Dear all,

I wish to specify a scaled inverse Wishart as formulated in this pdf, bottom of page 3. I understand how to implement it and have the following code so far (focused on the distributions). I’m focused on the case where my variance covariance matrix is only a diagonal matrix, whose elements are from a scaled inverse chi squared distribution.
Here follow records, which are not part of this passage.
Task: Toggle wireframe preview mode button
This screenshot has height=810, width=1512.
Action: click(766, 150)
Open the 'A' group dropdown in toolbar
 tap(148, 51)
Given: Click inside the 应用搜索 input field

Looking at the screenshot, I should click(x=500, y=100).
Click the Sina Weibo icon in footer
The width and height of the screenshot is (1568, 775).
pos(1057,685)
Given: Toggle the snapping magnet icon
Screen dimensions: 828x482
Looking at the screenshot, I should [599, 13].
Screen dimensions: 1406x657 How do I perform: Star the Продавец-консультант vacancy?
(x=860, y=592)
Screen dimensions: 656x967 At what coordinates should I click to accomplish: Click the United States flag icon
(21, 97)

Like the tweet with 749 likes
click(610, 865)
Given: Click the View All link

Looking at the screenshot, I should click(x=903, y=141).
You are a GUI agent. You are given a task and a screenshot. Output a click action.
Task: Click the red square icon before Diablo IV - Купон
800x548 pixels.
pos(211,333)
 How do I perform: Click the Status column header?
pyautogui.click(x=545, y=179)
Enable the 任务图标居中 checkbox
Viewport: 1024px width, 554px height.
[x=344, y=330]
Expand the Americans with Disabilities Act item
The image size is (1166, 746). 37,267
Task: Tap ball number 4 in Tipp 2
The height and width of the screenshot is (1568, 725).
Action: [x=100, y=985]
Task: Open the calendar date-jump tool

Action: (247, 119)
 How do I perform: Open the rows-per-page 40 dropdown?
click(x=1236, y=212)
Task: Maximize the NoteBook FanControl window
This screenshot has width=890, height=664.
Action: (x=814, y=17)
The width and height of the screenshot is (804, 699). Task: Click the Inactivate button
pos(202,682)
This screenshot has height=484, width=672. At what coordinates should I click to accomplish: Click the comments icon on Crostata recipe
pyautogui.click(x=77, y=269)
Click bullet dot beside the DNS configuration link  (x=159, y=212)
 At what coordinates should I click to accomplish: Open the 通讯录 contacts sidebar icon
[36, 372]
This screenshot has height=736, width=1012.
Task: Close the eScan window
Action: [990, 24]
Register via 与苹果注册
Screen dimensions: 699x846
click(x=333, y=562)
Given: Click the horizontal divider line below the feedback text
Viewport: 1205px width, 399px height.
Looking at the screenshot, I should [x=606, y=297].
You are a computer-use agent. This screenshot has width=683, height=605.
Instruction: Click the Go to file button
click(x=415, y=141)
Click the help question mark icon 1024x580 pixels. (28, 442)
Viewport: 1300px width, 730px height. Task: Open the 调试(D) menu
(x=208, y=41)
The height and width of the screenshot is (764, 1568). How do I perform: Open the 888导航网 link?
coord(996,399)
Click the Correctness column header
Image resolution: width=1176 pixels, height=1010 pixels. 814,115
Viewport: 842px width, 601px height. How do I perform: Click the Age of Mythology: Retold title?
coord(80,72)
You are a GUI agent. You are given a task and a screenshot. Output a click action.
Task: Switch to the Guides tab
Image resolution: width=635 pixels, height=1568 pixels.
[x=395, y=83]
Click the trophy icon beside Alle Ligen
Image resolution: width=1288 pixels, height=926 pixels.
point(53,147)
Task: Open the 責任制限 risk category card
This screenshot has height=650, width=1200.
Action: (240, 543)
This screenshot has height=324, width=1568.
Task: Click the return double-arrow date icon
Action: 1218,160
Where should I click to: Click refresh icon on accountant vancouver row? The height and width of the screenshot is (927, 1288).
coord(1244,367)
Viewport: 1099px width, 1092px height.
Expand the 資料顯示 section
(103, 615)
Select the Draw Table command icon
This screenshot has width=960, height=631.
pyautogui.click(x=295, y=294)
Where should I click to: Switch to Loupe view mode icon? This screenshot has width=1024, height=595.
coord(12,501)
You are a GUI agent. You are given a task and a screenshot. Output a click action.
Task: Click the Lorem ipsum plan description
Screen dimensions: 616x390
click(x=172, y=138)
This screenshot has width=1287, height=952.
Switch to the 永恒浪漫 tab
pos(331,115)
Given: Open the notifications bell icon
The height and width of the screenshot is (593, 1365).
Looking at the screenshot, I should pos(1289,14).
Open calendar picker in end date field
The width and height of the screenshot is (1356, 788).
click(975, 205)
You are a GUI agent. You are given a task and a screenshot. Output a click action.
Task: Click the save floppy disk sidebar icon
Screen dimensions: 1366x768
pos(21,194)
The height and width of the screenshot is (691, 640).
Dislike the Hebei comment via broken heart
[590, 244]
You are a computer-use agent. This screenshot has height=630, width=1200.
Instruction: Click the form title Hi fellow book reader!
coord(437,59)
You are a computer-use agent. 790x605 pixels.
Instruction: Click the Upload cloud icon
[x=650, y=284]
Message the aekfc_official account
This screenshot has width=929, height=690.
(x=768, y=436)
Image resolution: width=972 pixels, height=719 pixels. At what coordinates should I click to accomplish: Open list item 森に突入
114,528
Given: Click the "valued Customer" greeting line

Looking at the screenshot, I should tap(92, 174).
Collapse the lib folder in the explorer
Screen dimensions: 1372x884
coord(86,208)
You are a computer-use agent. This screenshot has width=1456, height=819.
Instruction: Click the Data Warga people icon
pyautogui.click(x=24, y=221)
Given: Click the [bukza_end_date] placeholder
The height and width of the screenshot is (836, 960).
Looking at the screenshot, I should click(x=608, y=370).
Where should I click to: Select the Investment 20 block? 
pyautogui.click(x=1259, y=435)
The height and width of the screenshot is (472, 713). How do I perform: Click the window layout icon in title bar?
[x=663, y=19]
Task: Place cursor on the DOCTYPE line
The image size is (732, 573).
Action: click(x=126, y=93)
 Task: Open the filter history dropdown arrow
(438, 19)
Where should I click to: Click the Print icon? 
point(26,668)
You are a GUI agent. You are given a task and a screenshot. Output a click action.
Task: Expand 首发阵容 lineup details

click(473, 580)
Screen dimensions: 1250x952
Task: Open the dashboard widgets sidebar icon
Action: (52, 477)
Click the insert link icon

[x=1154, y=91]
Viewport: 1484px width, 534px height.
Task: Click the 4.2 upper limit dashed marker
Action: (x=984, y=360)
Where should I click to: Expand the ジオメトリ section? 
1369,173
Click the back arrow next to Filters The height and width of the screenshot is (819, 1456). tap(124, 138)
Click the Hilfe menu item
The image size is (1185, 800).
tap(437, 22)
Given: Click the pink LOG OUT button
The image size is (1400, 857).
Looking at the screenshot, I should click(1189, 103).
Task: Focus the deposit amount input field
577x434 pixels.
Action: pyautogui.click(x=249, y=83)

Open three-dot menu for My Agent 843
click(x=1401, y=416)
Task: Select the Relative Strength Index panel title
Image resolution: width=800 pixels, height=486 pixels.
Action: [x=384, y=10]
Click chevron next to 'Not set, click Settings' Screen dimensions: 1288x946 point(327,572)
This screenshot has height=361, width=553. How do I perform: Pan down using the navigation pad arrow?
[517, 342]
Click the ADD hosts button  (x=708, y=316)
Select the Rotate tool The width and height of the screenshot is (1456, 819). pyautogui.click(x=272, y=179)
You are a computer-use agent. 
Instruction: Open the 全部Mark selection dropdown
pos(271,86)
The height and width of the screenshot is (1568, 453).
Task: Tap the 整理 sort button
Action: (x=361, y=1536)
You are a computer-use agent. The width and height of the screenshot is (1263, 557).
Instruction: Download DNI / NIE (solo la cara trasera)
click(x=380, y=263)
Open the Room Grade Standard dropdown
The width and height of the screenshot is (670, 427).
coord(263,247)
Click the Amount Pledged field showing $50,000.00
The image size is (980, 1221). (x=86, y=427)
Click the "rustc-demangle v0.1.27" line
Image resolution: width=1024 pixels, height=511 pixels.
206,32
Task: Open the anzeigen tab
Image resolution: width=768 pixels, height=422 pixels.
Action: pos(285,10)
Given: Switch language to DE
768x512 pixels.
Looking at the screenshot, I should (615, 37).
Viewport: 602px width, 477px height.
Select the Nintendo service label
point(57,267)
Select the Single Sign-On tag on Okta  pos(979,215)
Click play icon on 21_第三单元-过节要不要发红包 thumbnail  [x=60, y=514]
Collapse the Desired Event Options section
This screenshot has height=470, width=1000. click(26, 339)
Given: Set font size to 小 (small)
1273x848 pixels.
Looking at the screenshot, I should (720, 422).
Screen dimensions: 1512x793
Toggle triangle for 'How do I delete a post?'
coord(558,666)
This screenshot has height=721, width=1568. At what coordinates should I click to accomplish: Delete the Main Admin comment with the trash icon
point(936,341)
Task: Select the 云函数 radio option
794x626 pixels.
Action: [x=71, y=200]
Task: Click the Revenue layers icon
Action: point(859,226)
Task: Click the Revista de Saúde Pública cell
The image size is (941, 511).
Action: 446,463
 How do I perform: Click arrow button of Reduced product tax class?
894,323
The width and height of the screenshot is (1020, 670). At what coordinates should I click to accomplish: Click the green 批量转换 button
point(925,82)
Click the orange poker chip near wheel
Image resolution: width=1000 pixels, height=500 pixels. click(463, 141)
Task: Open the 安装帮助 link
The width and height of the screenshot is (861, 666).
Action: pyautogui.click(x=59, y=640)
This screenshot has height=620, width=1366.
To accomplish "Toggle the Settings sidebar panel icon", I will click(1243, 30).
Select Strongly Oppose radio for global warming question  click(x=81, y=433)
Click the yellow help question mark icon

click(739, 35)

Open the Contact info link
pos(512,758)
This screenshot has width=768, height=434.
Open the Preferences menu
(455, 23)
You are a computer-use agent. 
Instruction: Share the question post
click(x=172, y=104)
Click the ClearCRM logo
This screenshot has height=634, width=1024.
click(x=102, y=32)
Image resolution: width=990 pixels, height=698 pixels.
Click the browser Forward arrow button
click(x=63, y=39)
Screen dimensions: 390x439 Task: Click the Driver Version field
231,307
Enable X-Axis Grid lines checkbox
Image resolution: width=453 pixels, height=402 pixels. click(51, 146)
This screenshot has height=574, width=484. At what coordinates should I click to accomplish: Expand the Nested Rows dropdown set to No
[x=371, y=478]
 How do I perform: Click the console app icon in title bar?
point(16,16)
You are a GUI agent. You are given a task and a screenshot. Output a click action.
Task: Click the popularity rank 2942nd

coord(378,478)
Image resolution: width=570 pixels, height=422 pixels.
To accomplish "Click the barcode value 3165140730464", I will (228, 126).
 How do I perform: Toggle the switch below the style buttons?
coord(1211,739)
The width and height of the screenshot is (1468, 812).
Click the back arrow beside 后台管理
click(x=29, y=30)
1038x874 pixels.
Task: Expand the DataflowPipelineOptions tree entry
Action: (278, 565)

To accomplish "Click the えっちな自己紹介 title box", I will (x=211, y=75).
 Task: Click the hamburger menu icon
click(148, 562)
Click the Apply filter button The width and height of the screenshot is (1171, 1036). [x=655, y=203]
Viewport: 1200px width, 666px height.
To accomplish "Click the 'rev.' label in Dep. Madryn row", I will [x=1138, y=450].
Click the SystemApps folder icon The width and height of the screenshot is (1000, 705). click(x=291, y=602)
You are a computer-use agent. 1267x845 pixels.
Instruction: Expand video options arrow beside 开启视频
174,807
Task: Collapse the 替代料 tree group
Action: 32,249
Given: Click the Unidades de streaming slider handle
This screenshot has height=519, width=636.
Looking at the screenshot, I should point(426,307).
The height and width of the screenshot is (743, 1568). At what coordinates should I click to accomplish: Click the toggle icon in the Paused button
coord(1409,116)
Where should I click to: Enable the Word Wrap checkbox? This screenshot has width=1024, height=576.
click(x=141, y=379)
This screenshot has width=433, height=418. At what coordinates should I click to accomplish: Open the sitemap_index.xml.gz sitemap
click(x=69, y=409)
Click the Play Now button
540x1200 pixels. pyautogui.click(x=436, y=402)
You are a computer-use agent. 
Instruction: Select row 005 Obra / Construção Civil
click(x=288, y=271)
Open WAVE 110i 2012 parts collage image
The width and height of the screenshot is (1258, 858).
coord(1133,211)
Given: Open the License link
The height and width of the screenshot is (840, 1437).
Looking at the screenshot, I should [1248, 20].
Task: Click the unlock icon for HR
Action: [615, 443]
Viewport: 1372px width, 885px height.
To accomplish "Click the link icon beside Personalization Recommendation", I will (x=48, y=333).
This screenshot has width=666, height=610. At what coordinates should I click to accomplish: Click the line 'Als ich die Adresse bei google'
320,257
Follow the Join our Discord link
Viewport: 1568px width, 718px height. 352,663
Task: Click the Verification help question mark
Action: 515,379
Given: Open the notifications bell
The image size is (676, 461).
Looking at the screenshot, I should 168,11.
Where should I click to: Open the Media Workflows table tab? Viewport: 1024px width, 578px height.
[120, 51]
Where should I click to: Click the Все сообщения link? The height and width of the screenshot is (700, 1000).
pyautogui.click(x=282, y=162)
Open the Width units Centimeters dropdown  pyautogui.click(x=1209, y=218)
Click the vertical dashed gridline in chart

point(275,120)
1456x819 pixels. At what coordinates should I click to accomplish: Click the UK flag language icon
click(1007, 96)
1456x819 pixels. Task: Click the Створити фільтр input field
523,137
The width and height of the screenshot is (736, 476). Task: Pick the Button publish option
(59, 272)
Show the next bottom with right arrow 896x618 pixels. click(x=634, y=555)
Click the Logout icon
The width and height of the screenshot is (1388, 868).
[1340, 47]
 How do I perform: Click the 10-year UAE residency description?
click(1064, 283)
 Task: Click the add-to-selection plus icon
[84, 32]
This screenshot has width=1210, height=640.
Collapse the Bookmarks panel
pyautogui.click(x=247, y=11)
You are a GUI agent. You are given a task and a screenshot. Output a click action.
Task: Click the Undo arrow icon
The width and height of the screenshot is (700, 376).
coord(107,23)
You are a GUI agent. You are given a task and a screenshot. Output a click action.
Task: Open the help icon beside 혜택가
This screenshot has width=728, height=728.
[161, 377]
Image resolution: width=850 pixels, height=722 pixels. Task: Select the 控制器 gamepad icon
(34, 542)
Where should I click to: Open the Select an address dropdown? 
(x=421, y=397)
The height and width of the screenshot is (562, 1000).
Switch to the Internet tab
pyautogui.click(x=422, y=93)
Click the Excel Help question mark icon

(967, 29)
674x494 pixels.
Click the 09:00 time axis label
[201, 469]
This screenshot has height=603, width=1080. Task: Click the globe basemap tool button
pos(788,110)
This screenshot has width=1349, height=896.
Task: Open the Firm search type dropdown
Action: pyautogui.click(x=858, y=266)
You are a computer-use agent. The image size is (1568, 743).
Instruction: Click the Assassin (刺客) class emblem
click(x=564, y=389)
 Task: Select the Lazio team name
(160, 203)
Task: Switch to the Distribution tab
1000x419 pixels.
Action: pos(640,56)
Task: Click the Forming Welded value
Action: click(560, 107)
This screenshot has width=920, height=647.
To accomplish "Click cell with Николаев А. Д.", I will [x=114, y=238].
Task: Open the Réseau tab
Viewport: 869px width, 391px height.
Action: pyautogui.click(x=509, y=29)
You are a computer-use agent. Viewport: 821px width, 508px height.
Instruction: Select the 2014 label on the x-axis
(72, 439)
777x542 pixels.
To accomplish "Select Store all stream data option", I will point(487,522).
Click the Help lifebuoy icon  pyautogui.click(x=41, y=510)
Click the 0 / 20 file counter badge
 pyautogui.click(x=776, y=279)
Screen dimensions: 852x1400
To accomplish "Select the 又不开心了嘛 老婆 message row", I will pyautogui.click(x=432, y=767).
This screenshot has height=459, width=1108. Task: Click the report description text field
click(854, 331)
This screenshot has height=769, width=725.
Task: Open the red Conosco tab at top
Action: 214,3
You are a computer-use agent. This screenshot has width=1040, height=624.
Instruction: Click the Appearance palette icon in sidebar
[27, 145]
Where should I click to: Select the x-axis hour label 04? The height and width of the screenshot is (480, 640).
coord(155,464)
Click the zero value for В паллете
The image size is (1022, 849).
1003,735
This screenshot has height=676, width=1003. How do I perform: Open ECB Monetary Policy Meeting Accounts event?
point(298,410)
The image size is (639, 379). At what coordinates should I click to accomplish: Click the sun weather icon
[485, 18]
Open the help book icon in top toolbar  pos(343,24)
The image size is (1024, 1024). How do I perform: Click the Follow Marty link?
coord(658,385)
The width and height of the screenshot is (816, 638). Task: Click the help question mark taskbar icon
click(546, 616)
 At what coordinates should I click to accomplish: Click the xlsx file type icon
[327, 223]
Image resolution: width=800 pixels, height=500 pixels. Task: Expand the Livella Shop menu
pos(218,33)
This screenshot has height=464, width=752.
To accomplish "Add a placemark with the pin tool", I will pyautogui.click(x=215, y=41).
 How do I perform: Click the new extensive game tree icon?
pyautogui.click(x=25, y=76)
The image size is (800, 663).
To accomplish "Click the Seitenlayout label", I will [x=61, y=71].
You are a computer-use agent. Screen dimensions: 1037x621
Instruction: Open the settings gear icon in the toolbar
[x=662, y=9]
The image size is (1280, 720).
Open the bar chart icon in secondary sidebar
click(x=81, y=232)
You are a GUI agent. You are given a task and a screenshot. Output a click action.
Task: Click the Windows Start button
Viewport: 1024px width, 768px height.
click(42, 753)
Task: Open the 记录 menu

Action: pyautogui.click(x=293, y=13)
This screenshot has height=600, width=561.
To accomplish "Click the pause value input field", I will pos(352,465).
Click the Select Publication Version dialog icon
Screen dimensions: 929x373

My MWE has the inverse chi squared:

```
using Distributions
using BayesianTools
function inverse_chi_squared(ν::Int)
""" v = the degrees of freedom parameter"""
rv = 1 ./ rand(Chisq(ν), 1_000_000)
rv_cdf = ecdf(rv)
obs = unique(rv)
# Percentiles
cdf_obs = map(x -> rv_cdf(x), sort(obs))
# Generate probability mass function for next part
pmf = Float64[]
for i in 1:length(obs)
if i == 1
append!(pmf,cdf_obs[1])
else
append!(pmf, cdf_obs[i]-cdf_obs[i-1])
end
end
# Generate the distribution object
d = DiscreteNonParametric(sort(obs), pmf)
return d
end
d(n) = ProductDistribution(LogNormal(0, 1), InverseChiSquared(n + 1))
```

Objective: To evaluate the log-pdf of this ProductDistribution given a vector in the support of this ProductDistribution.

Issue: I can only evaluate for each marginal separately, but not the distribution itself i.e.,

```
d1 = ProductDistribution(Normal(0,1), Uniform(0,1), InverseGamma(0.01, 0.01))
insupport(d1, [0., 1., 1.])
logpdf(d1, [0., 0.5, 0.5]) .== logpdf(d1.marginals[1], 0.) + logpdf(d1.marginals[2], 0.5) + logpdf(d1.marginals[3], 0.5)
```

EDIT: I just realized I can reparameterize this into using an Inverse Gamma. I think I will try to just implement the entire distribution since it could be helpful going forward and it’s simply the product of two distributions.